Source material ▸
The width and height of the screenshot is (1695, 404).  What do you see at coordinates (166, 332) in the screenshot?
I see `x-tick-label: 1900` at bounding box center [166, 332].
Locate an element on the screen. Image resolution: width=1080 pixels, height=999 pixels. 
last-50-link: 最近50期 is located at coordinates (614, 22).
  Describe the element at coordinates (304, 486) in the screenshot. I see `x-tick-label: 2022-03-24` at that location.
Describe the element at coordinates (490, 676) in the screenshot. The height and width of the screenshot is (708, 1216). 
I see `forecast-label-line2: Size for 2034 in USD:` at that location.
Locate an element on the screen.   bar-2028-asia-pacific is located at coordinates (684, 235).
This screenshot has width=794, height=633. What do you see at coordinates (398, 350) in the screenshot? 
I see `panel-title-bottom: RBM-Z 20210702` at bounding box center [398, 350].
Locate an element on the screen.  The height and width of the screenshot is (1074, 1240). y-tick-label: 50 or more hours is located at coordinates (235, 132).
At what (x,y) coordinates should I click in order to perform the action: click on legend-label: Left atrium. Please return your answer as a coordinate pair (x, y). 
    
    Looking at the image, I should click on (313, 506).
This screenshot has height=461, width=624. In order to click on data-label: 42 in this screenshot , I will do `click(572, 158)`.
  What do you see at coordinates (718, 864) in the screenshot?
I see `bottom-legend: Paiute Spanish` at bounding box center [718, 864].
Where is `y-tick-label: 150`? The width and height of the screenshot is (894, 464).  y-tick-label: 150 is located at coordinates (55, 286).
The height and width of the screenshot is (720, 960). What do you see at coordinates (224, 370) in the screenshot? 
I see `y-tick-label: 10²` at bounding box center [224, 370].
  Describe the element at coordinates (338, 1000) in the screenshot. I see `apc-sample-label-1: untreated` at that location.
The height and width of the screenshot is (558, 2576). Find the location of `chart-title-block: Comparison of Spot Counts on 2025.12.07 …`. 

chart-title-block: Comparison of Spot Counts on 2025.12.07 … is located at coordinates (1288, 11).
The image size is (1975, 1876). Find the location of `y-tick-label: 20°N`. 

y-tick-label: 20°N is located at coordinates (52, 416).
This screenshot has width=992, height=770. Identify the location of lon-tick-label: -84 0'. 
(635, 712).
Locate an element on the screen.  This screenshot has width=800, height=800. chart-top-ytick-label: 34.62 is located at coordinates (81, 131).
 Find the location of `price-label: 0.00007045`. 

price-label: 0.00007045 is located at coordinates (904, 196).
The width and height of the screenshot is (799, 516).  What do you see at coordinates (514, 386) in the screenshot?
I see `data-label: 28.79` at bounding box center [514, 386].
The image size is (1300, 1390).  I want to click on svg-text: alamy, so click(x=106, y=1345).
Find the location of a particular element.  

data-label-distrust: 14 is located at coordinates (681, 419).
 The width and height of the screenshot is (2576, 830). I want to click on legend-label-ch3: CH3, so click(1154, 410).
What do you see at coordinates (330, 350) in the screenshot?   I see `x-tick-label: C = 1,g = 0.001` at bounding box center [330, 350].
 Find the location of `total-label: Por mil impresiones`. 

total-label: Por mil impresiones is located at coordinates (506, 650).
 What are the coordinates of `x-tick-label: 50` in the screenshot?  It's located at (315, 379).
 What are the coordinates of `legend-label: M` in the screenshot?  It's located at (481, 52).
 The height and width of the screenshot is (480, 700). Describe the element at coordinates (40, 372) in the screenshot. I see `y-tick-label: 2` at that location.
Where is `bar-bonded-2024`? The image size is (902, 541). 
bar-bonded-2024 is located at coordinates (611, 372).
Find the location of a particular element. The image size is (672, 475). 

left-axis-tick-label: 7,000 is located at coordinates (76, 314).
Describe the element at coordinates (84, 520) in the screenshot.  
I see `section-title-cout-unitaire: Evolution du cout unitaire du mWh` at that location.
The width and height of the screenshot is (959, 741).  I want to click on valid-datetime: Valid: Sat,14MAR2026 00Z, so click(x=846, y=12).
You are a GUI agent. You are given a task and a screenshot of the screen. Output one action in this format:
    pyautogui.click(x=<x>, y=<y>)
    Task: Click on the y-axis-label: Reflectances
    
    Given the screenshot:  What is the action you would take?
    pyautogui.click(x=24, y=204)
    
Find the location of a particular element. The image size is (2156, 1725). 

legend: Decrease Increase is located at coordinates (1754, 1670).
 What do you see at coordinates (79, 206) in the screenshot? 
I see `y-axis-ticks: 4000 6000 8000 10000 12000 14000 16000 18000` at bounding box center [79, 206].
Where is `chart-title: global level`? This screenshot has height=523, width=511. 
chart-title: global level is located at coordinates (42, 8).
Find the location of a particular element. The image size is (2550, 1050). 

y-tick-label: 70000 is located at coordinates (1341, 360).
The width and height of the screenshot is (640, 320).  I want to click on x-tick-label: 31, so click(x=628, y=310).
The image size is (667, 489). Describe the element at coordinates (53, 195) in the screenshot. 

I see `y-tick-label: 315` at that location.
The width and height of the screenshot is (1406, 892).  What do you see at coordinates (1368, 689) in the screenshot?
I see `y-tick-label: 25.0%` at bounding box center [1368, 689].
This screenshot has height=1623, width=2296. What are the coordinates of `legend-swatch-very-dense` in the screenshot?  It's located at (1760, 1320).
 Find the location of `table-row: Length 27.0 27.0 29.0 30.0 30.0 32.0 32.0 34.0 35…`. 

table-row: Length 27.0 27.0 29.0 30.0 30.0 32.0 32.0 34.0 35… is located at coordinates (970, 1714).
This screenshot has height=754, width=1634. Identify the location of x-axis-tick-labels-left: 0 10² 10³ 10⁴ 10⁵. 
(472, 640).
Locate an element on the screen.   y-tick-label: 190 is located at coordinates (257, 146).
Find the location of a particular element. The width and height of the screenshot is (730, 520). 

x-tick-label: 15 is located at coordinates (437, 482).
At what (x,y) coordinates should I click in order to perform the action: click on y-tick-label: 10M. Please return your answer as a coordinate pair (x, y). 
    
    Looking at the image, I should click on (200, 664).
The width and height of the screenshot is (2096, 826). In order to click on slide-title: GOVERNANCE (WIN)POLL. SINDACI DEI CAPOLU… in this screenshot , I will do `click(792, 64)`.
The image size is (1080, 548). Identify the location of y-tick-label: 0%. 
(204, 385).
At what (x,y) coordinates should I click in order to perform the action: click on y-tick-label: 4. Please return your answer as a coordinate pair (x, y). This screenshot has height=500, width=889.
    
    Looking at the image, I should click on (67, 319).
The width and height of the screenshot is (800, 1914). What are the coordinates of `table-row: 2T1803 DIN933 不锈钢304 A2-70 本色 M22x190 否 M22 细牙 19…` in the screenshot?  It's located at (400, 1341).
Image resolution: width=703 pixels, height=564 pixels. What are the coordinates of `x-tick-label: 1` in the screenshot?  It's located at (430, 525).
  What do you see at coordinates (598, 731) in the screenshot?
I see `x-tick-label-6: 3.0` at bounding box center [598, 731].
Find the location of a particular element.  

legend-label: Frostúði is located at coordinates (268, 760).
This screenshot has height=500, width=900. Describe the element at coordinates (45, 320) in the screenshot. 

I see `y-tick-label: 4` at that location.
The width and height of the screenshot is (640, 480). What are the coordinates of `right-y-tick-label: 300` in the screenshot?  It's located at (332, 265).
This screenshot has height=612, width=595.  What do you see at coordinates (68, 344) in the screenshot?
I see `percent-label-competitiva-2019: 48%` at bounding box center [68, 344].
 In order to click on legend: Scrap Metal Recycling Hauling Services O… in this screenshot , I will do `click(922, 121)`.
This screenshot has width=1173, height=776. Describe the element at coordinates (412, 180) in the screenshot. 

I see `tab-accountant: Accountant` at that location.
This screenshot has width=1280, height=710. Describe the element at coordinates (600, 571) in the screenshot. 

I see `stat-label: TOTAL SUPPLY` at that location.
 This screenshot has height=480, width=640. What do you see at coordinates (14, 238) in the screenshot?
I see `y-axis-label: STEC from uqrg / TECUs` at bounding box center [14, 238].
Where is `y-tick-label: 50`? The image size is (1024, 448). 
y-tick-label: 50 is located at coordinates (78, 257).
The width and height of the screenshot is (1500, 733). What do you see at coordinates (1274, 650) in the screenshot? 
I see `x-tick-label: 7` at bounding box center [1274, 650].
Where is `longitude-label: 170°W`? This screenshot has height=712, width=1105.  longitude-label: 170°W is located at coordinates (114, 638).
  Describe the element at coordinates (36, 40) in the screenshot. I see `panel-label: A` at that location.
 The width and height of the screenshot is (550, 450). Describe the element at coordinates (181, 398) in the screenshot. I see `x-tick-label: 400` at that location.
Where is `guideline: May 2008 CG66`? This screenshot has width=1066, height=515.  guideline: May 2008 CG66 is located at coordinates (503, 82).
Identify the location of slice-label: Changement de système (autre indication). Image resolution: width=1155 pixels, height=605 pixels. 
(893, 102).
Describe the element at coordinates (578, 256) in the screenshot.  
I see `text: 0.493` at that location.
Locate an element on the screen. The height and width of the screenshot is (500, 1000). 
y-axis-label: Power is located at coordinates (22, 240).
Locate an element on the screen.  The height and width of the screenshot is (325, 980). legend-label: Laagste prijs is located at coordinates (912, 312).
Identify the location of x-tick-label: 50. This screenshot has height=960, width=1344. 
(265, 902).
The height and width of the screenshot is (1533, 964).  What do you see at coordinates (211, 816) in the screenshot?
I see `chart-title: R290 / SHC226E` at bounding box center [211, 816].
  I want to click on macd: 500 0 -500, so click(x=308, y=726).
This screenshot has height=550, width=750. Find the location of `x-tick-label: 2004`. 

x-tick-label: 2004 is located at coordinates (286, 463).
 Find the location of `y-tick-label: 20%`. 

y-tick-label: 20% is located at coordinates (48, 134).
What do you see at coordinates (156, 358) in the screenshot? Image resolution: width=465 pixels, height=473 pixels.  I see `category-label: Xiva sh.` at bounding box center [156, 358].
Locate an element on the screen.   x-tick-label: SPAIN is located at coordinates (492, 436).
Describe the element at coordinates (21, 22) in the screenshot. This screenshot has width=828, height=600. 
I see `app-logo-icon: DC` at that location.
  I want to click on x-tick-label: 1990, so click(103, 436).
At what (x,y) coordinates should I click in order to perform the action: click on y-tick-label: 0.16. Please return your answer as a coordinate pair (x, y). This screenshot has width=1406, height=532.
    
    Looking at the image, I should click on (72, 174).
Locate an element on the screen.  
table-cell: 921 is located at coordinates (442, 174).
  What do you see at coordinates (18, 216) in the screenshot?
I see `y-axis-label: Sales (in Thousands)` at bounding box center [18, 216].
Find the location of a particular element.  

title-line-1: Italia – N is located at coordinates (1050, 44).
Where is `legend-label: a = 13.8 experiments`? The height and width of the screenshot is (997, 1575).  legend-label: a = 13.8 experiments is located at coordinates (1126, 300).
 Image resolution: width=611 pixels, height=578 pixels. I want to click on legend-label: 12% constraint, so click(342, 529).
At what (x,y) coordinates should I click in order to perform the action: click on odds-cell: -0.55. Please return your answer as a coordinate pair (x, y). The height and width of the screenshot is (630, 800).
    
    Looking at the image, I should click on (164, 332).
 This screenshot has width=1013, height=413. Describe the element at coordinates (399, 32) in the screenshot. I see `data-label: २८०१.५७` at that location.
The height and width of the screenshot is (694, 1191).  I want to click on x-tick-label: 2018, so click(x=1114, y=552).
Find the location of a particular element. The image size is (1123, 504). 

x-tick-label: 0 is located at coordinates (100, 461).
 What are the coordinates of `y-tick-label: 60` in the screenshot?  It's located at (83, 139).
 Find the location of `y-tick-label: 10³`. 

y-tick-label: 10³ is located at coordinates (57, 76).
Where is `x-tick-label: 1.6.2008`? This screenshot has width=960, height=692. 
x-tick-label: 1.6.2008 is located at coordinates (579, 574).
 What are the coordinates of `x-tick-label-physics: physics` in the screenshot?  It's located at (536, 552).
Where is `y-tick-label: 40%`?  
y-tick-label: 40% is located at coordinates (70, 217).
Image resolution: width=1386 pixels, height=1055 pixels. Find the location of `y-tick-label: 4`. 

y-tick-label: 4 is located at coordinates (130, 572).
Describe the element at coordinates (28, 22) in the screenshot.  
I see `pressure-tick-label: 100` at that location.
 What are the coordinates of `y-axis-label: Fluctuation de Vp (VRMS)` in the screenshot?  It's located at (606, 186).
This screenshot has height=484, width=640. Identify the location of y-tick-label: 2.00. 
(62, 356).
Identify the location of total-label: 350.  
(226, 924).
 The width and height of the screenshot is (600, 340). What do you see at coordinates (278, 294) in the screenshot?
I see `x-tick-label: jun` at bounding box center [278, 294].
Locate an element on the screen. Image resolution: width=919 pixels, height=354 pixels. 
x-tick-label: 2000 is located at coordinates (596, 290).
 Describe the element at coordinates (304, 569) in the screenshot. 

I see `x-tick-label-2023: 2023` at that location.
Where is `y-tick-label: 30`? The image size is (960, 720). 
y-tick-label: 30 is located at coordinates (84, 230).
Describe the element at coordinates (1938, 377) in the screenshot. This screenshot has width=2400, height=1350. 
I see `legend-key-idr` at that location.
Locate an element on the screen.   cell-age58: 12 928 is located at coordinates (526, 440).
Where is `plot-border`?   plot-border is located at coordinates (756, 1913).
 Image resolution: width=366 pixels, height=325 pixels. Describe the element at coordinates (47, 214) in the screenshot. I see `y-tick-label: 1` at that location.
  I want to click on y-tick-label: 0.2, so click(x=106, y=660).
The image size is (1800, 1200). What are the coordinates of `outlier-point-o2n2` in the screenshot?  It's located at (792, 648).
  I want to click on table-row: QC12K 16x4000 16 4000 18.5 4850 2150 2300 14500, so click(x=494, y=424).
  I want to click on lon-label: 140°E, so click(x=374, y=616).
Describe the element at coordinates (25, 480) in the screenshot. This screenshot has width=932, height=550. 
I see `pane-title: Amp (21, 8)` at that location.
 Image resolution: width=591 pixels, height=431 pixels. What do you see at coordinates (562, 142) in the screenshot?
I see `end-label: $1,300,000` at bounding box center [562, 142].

Problem to solve ▸
Format the entries above as a numbered list, starting at the first line and ending at the line that contains "coordinates (55, 286).", and leave out blank lines.

Task solution ▸
1. The width and height of the screenshot is (1695, 404).  What do you see at coordinates (166, 332) in the screenshot?
2. I see `x-tick-label: 1900` at bounding box center [166, 332].
3. Locate an element on the screen. Image resolution: width=1080 pixels, height=999 pixels. 
4. last-50-link: 最近50期 is located at coordinates (614, 22).
5.   Describe the element at coordinates (304, 486) in the screenshot. I see `x-tick-label: 2022-03-24` at that location.
6. Describe the element at coordinates (490, 676) in the screenshot. The height and width of the screenshot is (708, 1216). 
7. I see `forecast-label-line2: Size for 2034 in USD:` at that location.
8. Locate an element on the screen.   bar-2028-asia-pacific is located at coordinates (684, 235).
9. This screenshot has width=794, height=633. What do you see at coordinates (398, 350) in the screenshot? 
10. I see `panel-title-bottom: RBM-Z 20210702` at bounding box center [398, 350].
11. Locate an element on the screen.  The height and width of the screenshot is (1074, 1240). y-tick-label: 50 or more hours is located at coordinates (235, 132).
12. At what (x,y) coordinates should I click in order to perform the action: click on legend-label: Left atrium. Please return your answer as a coordinate pair (x, y). 
13.     Looking at the image, I should click on (313, 506).
14. This screenshot has height=461, width=624. In order to click on data-label: 42 in this screenshot , I will do `click(572, 158)`.
15.   What do you see at coordinates (718, 864) in the screenshot?
16. I see `bottom-legend: Paiute Spanish` at bounding box center [718, 864].
17. Where is `y-tick-label: 150`? The width and height of the screenshot is (894, 464).  y-tick-label: 150 is located at coordinates (55, 286).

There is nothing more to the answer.